▸ Saved entries
+-------+

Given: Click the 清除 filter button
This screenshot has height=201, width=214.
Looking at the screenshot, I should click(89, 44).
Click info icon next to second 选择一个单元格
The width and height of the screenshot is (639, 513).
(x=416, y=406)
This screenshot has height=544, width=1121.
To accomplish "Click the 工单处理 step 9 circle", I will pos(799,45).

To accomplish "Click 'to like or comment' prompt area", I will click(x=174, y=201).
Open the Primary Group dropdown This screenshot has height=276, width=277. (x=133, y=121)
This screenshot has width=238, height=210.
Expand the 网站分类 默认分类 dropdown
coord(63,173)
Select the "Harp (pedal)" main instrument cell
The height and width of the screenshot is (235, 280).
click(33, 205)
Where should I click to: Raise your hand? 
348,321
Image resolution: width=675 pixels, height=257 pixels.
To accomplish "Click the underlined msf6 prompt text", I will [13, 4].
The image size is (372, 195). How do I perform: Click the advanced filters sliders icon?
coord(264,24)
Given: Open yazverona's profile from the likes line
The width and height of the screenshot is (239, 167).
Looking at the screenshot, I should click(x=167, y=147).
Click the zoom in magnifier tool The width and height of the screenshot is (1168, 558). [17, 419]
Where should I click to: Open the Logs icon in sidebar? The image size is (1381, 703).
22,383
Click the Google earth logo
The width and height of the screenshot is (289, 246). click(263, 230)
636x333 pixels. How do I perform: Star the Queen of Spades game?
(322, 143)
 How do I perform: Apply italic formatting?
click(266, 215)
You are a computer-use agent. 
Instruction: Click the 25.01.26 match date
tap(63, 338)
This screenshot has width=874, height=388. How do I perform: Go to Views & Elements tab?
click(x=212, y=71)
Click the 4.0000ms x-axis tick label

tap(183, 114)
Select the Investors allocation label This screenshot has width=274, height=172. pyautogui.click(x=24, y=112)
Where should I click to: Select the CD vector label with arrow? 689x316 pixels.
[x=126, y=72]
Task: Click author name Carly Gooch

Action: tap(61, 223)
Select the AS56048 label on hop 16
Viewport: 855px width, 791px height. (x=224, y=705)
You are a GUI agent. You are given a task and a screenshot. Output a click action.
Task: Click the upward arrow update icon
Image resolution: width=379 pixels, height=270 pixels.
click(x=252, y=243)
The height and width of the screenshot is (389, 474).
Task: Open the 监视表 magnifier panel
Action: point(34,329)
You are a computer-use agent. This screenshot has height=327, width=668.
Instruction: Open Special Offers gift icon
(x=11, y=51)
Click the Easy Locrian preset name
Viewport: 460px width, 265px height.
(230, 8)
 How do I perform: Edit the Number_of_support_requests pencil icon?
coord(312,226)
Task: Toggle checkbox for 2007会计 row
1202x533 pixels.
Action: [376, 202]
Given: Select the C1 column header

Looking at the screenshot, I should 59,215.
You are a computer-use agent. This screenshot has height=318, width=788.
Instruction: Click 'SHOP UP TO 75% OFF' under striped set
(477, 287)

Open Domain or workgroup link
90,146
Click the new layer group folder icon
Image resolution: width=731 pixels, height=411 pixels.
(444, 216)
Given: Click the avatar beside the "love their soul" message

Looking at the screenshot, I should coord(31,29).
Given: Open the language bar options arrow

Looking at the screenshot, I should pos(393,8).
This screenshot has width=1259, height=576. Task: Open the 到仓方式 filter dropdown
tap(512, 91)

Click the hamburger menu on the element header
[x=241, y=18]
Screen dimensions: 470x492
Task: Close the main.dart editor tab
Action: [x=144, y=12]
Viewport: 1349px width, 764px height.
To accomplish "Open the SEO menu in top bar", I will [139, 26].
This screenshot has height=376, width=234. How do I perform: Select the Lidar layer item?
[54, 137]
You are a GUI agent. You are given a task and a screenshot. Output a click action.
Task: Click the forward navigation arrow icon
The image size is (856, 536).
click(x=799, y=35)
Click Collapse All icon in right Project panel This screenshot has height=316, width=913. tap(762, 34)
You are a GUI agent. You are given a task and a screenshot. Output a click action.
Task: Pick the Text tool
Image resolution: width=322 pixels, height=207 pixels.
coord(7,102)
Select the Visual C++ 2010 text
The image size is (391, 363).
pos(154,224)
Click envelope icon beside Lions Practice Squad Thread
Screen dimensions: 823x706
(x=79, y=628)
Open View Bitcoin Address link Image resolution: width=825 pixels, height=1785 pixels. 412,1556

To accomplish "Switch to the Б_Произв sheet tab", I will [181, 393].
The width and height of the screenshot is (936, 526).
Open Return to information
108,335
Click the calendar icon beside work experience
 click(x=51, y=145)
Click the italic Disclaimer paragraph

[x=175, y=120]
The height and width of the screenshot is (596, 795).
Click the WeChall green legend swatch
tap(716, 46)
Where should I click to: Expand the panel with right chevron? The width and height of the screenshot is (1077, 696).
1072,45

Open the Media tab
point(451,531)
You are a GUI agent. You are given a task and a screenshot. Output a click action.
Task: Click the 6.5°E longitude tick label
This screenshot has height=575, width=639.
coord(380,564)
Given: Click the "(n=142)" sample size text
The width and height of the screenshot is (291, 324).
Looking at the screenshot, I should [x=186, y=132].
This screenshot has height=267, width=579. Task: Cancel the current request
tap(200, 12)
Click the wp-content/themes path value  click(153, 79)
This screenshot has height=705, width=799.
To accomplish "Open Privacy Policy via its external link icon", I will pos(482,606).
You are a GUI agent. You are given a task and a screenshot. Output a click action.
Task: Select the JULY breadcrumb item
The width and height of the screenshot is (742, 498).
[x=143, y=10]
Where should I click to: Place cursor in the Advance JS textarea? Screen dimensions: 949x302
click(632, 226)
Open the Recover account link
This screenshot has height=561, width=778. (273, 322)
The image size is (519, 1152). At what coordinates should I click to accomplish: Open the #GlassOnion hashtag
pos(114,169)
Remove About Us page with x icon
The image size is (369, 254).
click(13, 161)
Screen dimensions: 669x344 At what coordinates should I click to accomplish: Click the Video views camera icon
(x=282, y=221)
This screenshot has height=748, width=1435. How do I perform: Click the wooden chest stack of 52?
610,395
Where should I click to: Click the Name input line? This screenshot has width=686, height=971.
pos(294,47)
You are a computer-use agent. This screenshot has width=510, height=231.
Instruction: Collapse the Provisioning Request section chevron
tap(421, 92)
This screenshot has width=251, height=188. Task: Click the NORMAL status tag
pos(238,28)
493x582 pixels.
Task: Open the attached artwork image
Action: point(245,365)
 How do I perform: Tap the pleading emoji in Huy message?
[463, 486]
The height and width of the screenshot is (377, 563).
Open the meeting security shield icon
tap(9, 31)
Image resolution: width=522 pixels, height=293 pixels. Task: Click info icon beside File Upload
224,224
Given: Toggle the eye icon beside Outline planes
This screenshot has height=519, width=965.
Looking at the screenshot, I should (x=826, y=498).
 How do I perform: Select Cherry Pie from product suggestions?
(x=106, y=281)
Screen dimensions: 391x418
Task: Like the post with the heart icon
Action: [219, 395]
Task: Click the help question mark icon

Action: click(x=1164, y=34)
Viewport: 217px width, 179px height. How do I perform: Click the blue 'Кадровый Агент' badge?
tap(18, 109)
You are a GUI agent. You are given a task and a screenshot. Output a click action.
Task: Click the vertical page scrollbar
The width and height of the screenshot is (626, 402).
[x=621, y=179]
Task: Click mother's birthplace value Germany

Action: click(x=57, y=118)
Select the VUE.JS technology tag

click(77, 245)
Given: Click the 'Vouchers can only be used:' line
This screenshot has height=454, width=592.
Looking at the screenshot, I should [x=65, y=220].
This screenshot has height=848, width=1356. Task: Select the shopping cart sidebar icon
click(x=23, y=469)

+-------+

▸ EXERCISE
The records above are to be repeated in full, word for word.

▸ RESPONSE BOX
Given: Click the 清除 filter button
This screenshot has height=201, width=214.
Looking at the screenshot, I should click(89, 44).
Click info icon next to second 选择一个单元格
The width and height of the screenshot is (639, 513).
(x=416, y=406)
This screenshot has height=544, width=1121.
To accomplish "Click the 工单处理 step 9 circle", I will pos(799,45).

To accomplish "Click 'to like or comment' prompt area", I will click(x=174, y=201).
Open the Primary Group dropdown This screenshot has height=276, width=277. (x=133, y=121)
This screenshot has width=238, height=210.
Expand the 网站分类 默认分类 dropdown
coord(63,173)
Select the "Harp (pedal)" main instrument cell
The height and width of the screenshot is (235, 280).
click(33, 205)
Where should I click to: Raise your hand? 
348,321
Image resolution: width=675 pixels, height=257 pixels.
To accomplish "Click the underlined msf6 prompt text", I will [13, 4].
The image size is (372, 195). How do I perform: Click the advanced filters sliders icon?
coord(264,24)
Given: Open yazverona's profile from the likes line
The width and height of the screenshot is (239, 167).
Looking at the screenshot, I should click(x=167, y=147).
Click the zoom in magnifier tool The width and height of the screenshot is (1168, 558). [17, 419]
Where should I click to: Open the Logs icon in sidebar? The image size is (1381, 703).
22,383
Click the Google earth logo
The width and height of the screenshot is (289, 246). click(263, 230)
636x333 pixels. How do I perform: Star the Queen of Spades game?
(322, 143)
 How do I perform: Apply italic formatting?
click(266, 215)
You are a computer-use agent. 
Instruction: Click the 25.01.26 match date
tap(63, 338)
This screenshot has width=874, height=388. How do I perform: Go to Views & Elements tab?
click(x=212, y=71)
Click the 4.0000ms x-axis tick label

tap(183, 114)
Select the Investors allocation label This screenshot has width=274, height=172. pyautogui.click(x=24, y=112)
Where should I click to: Select the CD vector label with arrow? 689x316 pixels.
[x=126, y=72]
Task: Click author name Carly Gooch

Action: tap(61, 223)
Select the AS56048 label on hop 16
Viewport: 855px width, 791px height. (x=224, y=705)
You are a GUI agent. You are given a task and a screenshot. Output a click action.
Task: Click the upward arrow update icon
Image resolution: width=379 pixels, height=270 pixels.
click(x=252, y=243)
The height and width of the screenshot is (389, 474).
Task: Open the 监视表 magnifier panel
Action: point(34,329)
You are a computer-use agent. This screenshot has height=327, width=668.
Instruction: Open Special Offers gift icon
(x=11, y=51)
Click the Easy Locrian preset name
Viewport: 460px width, 265px height.
(230, 8)
 How do I perform: Edit the Number_of_support_requests pencil icon?
coord(312,226)
Task: Toggle checkbox for 2007会计 row
1202x533 pixels.
Action: [376, 202]
Given: Select the C1 column header

Looking at the screenshot, I should 59,215.
You are a computer-use agent. This screenshot has height=318, width=788.
Instruction: Click 'SHOP UP TO 75% OFF' under striped set
(477, 287)

Open Domain or workgroup link
90,146
Click the new layer group folder icon
Image resolution: width=731 pixels, height=411 pixels.
(444, 216)
Given: Click the avatar beside the "love their soul" message

Looking at the screenshot, I should coord(31,29).
Given: Open the language bar options arrow

Looking at the screenshot, I should pos(393,8).
This screenshot has width=1259, height=576. Task: Open the 到仓方式 filter dropdown
tap(512, 91)

Click the hamburger menu on the element header
[x=241, y=18]
Screen dimensions: 470x492
Task: Close the main.dart editor tab
Action: [x=144, y=12]
Viewport: 1349px width, 764px height.
To accomplish "Open the SEO menu in top bar", I will [139, 26].
This screenshot has height=376, width=234. How do I perform: Select the Lidar layer item?
[54, 137]
You are a GUI agent. You are given a task and a screenshot. Output a click action.
Task: Click the forward navigation arrow icon
The image size is (856, 536).
click(x=799, y=35)
Click Collapse All icon in right Project panel This screenshot has height=316, width=913. tap(762, 34)
You are a GUI agent. You are given a task and a screenshot. Output a click action.
Task: Pick the Text tool
Image resolution: width=322 pixels, height=207 pixels.
coord(7,102)
Select the Visual C++ 2010 text
The image size is (391, 363).
pos(154,224)
Click envelope icon beside Lions Practice Squad Thread
Screen dimensions: 823x706
(x=79, y=628)
Open View Bitcoin Address link Image resolution: width=825 pixels, height=1785 pixels. 412,1556

To accomplish "Switch to the Б_Произв sheet tab", I will [181, 393].
The width and height of the screenshot is (936, 526).
Open Return to information
108,335
Click the calendar icon beside work experience
 click(x=51, y=145)
Click the italic Disclaimer paragraph

[x=175, y=120]
The height and width of the screenshot is (596, 795).
Click the WeChall green legend swatch
tap(716, 46)
Where should I click to: Expand the panel with right chevron? The width and height of the screenshot is (1077, 696).
1072,45

Open the Media tab
point(451,531)
You are a GUI agent. You are given a task and a screenshot. Output a click action.
Task: Click the 6.5°E longitude tick label
This screenshot has height=575, width=639.
coord(380,564)
Given: Click the "(n=142)" sample size text
The width and height of the screenshot is (291, 324).
Looking at the screenshot, I should [x=186, y=132].
This screenshot has height=267, width=579. Task: Cancel the current request
tap(200, 12)
Click the wp-content/themes path value  click(153, 79)
This screenshot has height=705, width=799.
To accomplish "Open Privacy Policy via its external link icon", I will pos(482,606).
You are a GUI agent. You are given a task and a screenshot. Output a click action.
Task: Select the JULY breadcrumb item
The width and height of the screenshot is (742, 498).
[x=143, y=10]
Where should I click to: Place cursor in the Advance JS textarea? Screen dimensions: 949x302
click(632, 226)
Open the Recover account link
This screenshot has height=561, width=778. (273, 322)
The image size is (519, 1152). At what coordinates should I click to accomplish: Open the #GlassOnion hashtag
pos(114,169)
Remove About Us page with x icon
The image size is (369, 254).
click(13, 161)
Screen dimensions: 669x344 At what coordinates should I click to accomplish: Click the Video views camera icon
(x=282, y=221)
This screenshot has height=748, width=1435. How do I perform: Click the wooden chest stack of 52?
610,395
Where should I click to: Click the Name input line? This screenshot has width=686, height=971.
pos(294,47)
You are a computer-use agent. This screenshot has width=510, height=231.
Instruction: Collapse the Provisioning Request section chevron
tap(421, 92)
This screenshot has width=251, height=188. Task: Click the NORMAL status tag
pos(238,28)
493x582 pixels.
Task: Open the attached artwork image
Action: point(245,365)
 How do I perform: Tap the pleading emoji in Huy message?
[463, 486]
The height and width of the screenshot is (377, 563).
Open the meeting security shield icon
tap(9, 31)
Image resolution: width=522 pixels, height=293 pixels. Task: Click info icon beside File Upload
224,224
Given: Toggle the eye icon beside Outline planes
This screenshot has height=519, width=965.
Looking at the screenshot, I should (x=826, y=498).
 How do I perform: Select Cherry Pie from product suggestions?
(x=106, y=281)
Screen dimensions: 391x418
Task: Like the post with the heart icon
Action: [219, 395]
Task: Click the help question mark icon

Action: click(x=1164, y=34)
Viewport: 217px width, 179px height. How do I perform: Click the blue 'Кадровый Агент' badge?
tap(18, 109)
You are a GUI agent. You are given a task and a screenshot. Output a click action.
Task: Click the vertical page scrollbar
The width and height of the screenshot is (626, 402).
[x=621, y=179]
Task: Click mother's birthplace value Germany

Action: click(x=57, y=118)
Select the VUE.JS technology tag

click(77, 245)
Given: Click the 'Vouchers can only be used:' line
This screenshot has height=454, width=592.
Looking at the screenshot, I should [x=65, y=220].
This screenshot has height=848, width=1356. Task: Select the shopping cart sidebar icon
click(x=23, y=469)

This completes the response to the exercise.